Was Wearables ausmacht – und was sie von anderen Geräten unterscheidet
Das Entscheidende an Wearables ist nicht die Form, sondern die Funktion. Sie sind nicht stationär, sondern körpernah. Nicht reaktiv, sondern kontinuierlich. Bekannte Beispiele sind Smartwatches, die Herzfrequenz und Schlafphasen messen, Fitnesstracker, die Bewegung und Kalorienverbrauch aufzeichnen, sowie Datenbrillen, die visuelle Informationen ins Sichtfeld einblenden. Medizinische Wearables gehen weiter: Sie messen Blutzucker, EKG-Daten oder Sauerstoffsättigung – kontinuierlich, nicht-invasiv und im Alltag.
Wearables im Gesundheitskontext: Vom Lifestyle-Produkt zum Versorgungsinstrument
Was einst als Schrittzähler begann, ist heute Teil des medizinischen Versorgungsgeschehens.

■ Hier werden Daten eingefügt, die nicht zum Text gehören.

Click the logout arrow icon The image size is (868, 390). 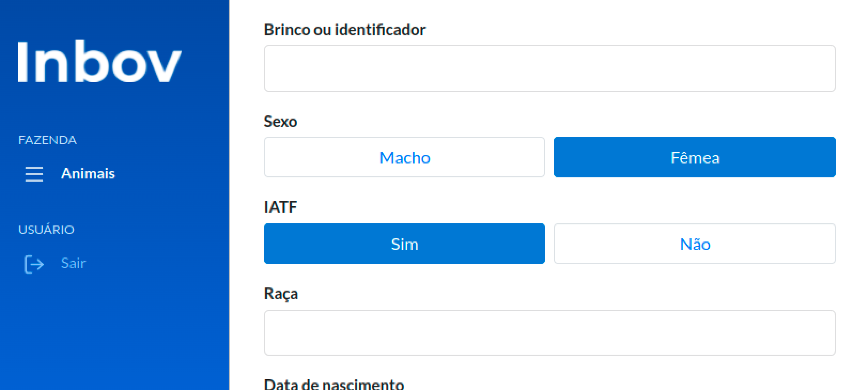pyautogui.click(x=34, y=264)
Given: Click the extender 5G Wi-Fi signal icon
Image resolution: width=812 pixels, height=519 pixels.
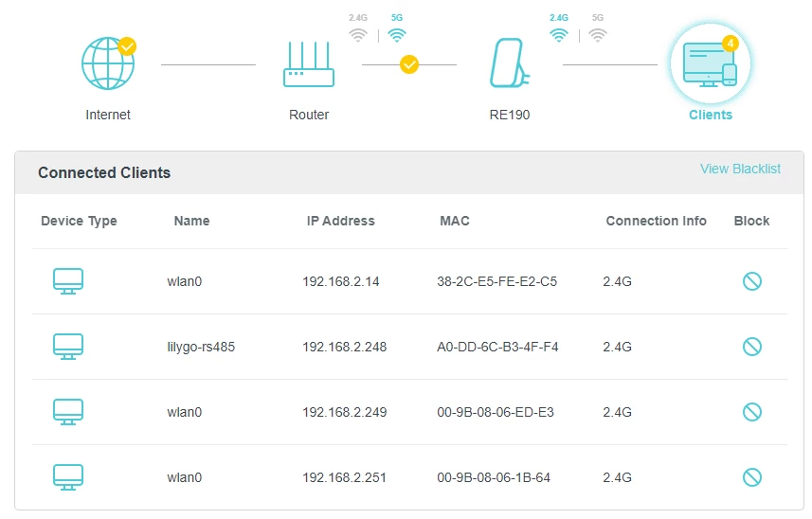Looking at the screenshot, I should (x=597, y=35).
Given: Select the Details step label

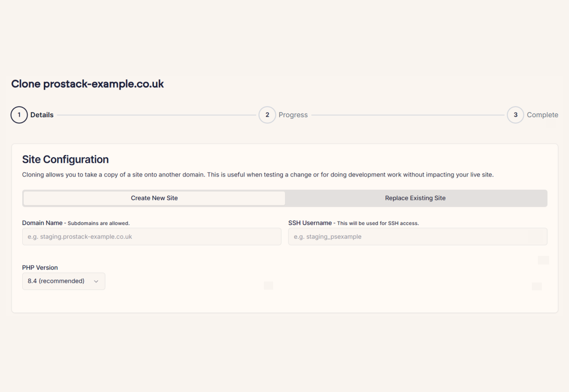Looking at the screenshot, I should pyautogui.click(x=42, y=115).
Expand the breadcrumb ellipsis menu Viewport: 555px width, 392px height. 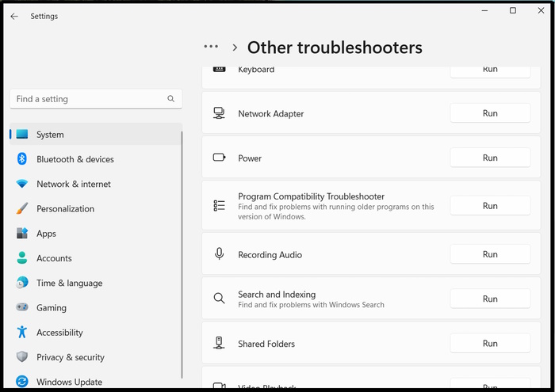coord(211,48)
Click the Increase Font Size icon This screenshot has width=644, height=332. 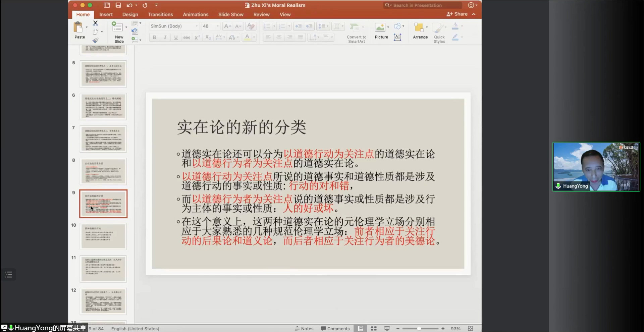pyautogui.click(x=227, y=26)
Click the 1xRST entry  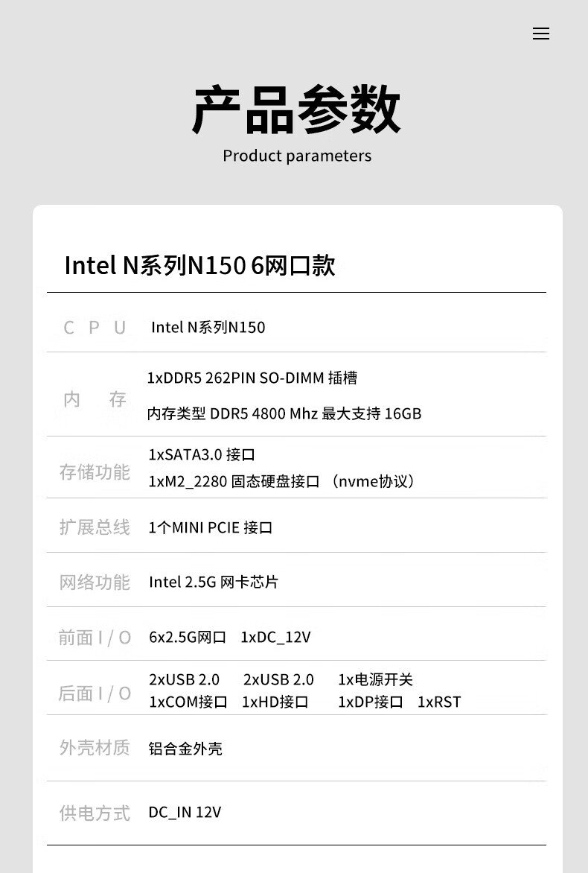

Wearables liefern Longitudinaldaten – Daten über Zeit – die in Diagnostik und Therapiebegleitung zunehmend relevant werden. Im Zusammenspiel mit digitalen Gesundheitsanwendungen wie DiGAs können sie zu einem integralen Bestandteil digitaler Versorgungspfade werden.
Dabei gilt: Nicht jedes Gerät, das einen Herzschlag misst, ist ein Medizinprodukt. Nicht jede Messung ist klinisch verwertbar. Wer Wearables im Gesundheitsbereich einsetzt, sollte diese Unterschiede kennen – und in Produktauswahl wie Kommunikation präzise sein.